Learning Senegalese Sabar

Author :
Release : 2014-02-01
Genre : Performing Arts
Kind : eBook
Book Rating : 577/5 ( reviews)

Download or read book Learning Senegalese Sabar written by Eleni Bizas. This book was released on 2014-02-01. Available in PDF, EPUB and Kindle. Book excerpt: Based on extensive ethnographic fieldwork in New York and Dakar, this book explores the Senegalese dance-rhythms Sabar from the research position of a dance student. It features a comparative analysis of the pedagogical techniques used in dance classes in New York and Dakar, which in turn shed light on different aesthetics and understandings of dance, as well as different ways of learning, in each context. Pointing to a loose network of teachers and students who travel between New York and Dakar around the practice of West African dance forms, the author discusses how this movement is maintained, what role the imagination plays in mobilizing participants and how the ‘cultural flow’ of the dances is ‘punctuated’ by national borders and socio-economic relationships. She explores the different meanings articulated around Sabar’s transatlantic movement and examines how the dance floor provides the grounds for contested understandings, socio-economic relationships and broader discourses to be re-choreographed in each setting.

Hitler's Monsters

Author :
Release : 2017-06-06
Genre : History
Kind : eBook
Book Rating : 379/5 ( reviews)

Download or read book Hitler's Monsters written by Eric Kurlander. This book was released on 2017-06-06. Available in PDF, EPUB and Kindle. Book excerpt: “A dense and scholarly book about . . . the relationship between the Nazi party and the occult . . . reveals stranger-than-fiction truths on every page.”—Daily Telegraph The Nazi fascination with the occult is legendary, yet today it is often dismissed as Himmler’s personal obsession or wildly overstated for its novelty.
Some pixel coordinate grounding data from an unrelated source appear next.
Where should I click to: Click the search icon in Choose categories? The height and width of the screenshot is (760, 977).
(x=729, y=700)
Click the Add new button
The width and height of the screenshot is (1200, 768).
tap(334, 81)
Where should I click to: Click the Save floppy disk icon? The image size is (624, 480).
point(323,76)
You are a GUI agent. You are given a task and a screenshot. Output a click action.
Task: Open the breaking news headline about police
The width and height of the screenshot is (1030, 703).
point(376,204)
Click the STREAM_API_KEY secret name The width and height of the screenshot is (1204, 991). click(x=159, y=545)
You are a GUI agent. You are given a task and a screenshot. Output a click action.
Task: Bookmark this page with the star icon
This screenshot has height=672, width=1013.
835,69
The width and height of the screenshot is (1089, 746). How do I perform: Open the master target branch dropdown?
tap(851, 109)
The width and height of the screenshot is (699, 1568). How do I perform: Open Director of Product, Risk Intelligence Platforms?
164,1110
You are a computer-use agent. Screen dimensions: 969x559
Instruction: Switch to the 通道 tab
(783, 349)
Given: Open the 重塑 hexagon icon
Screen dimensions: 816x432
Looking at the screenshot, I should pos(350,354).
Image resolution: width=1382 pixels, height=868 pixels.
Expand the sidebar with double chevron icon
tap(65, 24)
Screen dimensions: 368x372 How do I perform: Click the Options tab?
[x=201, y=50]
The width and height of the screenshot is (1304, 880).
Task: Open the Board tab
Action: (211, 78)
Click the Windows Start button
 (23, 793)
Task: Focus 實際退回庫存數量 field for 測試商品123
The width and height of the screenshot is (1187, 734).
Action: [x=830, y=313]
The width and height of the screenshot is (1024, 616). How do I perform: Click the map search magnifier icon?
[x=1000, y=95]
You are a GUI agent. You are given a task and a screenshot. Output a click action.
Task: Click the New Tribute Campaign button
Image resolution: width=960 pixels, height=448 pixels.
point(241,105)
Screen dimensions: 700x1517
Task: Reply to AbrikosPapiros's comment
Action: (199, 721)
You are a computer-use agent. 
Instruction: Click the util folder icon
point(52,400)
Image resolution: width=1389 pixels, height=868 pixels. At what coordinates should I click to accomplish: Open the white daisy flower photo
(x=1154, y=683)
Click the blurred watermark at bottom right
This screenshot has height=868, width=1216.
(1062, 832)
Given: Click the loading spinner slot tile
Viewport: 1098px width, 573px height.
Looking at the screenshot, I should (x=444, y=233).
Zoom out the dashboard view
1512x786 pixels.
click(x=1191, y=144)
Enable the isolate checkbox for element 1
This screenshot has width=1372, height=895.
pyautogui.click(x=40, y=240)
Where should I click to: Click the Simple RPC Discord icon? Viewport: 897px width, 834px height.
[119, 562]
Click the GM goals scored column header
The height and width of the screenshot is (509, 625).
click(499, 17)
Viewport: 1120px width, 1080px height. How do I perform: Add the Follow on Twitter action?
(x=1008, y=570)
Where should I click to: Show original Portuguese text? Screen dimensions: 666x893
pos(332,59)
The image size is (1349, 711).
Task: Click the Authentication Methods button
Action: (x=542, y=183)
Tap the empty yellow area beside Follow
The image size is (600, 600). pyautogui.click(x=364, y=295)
Preposterous though it was, however, supernatural thinking was inextricable from the Nazi project. The regime enlisted astrology and the paranormal, paganism, Indo-Aryan mythology, witchcraft, miracle weapons, and the lost kingdom of Atlantis in reimagining German politics and society and recasting German science and religion. In this eye-opening history, Eric Kurlander reveals how the Third Reich’s relationship to the supernatural was far from straightforward. Even as popular occultism and superstition were intermittently rooted out, suppressed, and outlawed, the Nazis drew upon a wide variety of occult practices and esoteric sciences to gain power, shape propaganda and policy, and pursue their dreams of racial utopia and empire. “[Kurlander] shows how swiftly irrational ideas can take hold, even in an age before social media.”—The Washington Post “Deeply researched, convincingly authenticated, this extraordinary study of the magical and supernatural at the highest levels of Nazi Germany will astonish.”—The Spectator “A trustworthy [book] on an extraordinary subject.”—The Times “A fascinating look at a little-understood aspect of fascism.”—Kirkus Reviews “Kurlander provides a careful, clear-headed, and exhaustive examination of a subject so lurid that it has probably scared away some of the serious research it merits.”—National Review

Son Of Hitler

Author :
Release : 2018-06-20
Genre : Comics & Graphic Novels
Kind : eBook
Book Rating : 886/5 ( reviews)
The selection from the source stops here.